Task description
Those lines of the records that contain "computer" are to be located and copied.
===============
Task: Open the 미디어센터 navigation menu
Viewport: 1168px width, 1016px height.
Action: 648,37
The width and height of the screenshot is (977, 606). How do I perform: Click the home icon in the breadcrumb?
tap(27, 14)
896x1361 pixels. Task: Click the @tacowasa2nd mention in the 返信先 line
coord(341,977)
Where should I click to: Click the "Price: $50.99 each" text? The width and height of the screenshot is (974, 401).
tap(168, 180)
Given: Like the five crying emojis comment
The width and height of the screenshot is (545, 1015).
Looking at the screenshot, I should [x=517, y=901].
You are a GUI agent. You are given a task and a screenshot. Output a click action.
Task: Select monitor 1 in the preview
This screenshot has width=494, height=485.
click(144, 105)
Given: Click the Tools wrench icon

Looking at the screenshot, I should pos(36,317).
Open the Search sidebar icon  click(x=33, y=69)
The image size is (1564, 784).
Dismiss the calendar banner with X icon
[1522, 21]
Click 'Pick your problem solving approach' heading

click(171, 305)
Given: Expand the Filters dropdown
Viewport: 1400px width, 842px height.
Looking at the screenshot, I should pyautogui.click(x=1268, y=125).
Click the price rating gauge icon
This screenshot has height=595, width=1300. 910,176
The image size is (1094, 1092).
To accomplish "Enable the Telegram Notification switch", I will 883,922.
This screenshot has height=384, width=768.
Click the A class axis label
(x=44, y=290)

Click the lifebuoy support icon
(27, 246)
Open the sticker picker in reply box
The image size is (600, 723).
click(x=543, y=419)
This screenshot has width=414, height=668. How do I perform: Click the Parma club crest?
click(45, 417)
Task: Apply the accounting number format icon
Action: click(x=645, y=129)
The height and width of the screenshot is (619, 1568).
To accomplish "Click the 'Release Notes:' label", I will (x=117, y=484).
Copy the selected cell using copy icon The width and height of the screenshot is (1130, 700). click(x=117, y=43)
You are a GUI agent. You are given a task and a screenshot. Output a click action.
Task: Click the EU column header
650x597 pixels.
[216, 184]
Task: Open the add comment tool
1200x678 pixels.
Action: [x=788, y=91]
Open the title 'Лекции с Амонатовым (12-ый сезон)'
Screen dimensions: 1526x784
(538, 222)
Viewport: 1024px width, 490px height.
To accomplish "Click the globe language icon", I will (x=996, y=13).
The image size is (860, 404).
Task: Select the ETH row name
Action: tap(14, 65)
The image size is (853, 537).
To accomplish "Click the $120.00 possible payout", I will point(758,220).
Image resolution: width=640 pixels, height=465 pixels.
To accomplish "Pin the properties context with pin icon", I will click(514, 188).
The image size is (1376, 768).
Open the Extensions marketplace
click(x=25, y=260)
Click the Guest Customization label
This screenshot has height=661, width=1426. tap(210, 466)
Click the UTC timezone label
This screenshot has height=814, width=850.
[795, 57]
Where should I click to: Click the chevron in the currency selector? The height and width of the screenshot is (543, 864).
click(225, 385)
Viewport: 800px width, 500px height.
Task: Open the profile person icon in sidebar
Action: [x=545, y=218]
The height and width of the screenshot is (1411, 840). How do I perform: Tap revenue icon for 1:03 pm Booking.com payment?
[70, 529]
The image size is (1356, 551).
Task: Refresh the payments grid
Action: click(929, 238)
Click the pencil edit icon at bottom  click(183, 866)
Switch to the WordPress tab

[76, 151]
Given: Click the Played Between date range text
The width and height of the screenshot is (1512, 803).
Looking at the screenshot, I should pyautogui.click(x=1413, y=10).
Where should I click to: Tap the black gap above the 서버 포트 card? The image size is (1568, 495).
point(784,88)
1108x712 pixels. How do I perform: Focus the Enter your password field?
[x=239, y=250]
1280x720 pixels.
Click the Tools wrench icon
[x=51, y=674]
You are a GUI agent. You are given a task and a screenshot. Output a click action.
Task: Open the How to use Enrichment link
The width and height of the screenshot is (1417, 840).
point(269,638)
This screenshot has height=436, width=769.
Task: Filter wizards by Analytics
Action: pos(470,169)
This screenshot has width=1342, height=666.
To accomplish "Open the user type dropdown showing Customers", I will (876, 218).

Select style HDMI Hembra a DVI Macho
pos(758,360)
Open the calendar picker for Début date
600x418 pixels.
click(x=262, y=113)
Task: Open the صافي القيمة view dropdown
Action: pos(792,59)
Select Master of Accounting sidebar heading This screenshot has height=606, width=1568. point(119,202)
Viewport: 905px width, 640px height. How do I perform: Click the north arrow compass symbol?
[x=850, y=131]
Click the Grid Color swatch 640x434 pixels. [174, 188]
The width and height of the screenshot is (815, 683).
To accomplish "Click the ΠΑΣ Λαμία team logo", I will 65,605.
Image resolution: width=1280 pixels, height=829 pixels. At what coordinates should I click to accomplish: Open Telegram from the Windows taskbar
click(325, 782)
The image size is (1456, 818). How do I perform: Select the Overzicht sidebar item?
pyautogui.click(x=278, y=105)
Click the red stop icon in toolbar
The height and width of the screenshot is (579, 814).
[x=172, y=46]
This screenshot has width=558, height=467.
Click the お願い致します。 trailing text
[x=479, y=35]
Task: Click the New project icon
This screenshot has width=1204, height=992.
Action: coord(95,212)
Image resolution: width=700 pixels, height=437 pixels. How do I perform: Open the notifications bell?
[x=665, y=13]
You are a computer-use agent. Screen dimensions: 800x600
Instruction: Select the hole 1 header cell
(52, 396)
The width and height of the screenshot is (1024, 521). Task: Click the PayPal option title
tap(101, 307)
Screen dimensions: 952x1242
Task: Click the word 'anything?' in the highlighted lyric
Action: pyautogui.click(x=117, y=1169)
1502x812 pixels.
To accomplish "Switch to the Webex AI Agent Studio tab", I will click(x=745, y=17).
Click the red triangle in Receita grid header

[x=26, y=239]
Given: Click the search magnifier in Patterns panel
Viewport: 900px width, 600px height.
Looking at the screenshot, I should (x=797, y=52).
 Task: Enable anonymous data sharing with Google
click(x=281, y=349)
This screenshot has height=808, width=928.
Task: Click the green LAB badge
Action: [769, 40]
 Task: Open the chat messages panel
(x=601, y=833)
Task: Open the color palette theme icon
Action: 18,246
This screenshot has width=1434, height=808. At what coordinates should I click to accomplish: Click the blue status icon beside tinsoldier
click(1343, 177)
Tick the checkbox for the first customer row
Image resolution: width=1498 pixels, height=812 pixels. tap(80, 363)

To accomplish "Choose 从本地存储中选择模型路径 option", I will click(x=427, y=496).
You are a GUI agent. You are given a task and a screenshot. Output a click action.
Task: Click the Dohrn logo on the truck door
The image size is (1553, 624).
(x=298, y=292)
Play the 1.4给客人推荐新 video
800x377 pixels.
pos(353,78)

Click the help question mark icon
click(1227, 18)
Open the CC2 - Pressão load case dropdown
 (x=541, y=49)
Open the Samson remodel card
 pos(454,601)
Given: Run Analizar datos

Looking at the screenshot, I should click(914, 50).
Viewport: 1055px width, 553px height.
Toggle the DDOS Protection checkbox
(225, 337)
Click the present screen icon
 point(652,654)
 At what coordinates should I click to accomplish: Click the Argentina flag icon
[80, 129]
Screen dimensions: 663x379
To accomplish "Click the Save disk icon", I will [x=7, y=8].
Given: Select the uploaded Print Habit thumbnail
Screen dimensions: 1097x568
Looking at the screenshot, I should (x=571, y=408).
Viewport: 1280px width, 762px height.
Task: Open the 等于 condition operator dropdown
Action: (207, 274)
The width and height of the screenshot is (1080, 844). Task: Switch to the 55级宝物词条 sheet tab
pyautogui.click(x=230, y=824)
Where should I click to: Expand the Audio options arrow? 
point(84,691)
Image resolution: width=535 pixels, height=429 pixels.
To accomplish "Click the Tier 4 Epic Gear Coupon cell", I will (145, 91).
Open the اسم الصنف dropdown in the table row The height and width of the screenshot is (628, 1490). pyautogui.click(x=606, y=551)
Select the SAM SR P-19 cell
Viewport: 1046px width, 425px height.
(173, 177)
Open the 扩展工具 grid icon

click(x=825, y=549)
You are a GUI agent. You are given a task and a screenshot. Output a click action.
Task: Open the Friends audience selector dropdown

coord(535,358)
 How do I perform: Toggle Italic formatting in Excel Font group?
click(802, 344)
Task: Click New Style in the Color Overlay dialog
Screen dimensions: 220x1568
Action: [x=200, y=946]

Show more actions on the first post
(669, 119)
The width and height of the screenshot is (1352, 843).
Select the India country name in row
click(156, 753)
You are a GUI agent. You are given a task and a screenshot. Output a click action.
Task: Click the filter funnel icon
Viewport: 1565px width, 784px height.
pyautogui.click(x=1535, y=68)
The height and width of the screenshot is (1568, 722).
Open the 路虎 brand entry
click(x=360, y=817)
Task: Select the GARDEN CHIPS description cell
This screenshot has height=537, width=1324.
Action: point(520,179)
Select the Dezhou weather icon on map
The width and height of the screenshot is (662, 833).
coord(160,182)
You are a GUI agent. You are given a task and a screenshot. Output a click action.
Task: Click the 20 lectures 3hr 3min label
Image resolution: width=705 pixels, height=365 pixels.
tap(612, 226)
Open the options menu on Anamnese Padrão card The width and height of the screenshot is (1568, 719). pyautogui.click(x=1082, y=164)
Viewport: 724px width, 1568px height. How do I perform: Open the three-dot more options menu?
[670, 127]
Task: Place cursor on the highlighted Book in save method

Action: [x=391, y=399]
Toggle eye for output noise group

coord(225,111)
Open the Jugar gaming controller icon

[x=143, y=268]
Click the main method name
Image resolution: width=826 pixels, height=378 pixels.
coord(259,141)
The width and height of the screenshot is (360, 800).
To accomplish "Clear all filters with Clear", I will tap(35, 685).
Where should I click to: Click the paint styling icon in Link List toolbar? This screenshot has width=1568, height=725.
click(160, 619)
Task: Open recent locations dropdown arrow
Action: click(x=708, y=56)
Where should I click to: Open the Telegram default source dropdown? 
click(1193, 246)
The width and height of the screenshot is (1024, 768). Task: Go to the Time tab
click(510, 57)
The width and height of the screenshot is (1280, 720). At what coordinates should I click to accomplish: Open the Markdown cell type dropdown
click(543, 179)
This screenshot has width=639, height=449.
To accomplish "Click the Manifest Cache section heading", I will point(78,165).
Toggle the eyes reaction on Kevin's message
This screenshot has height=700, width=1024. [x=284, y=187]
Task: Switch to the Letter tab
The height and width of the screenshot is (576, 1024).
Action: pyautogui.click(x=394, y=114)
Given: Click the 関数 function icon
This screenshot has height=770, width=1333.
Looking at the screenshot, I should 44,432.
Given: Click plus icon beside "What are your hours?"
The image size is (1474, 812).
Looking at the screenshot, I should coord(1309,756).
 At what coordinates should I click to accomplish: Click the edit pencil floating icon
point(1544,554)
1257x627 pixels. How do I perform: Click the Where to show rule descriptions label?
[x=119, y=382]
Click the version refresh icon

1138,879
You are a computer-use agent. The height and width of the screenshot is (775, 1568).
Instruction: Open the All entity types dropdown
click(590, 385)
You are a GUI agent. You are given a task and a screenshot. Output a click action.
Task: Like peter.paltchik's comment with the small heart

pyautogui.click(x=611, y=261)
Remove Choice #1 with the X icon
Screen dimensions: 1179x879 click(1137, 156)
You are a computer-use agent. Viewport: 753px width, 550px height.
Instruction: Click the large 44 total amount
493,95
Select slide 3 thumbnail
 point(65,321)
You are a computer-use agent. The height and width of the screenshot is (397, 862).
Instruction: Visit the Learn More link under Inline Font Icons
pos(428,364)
===============
Answer for the task
You are a computer-use agent. Screen dimensions: 800x600
You are a computer-use agent. The height and width of the screenshot is (775, 1568).
You are a computer-use agent. Viewport: 753px width, 550px height.
You are a computer-use agent. The height and width of the screenshot is (397, 862).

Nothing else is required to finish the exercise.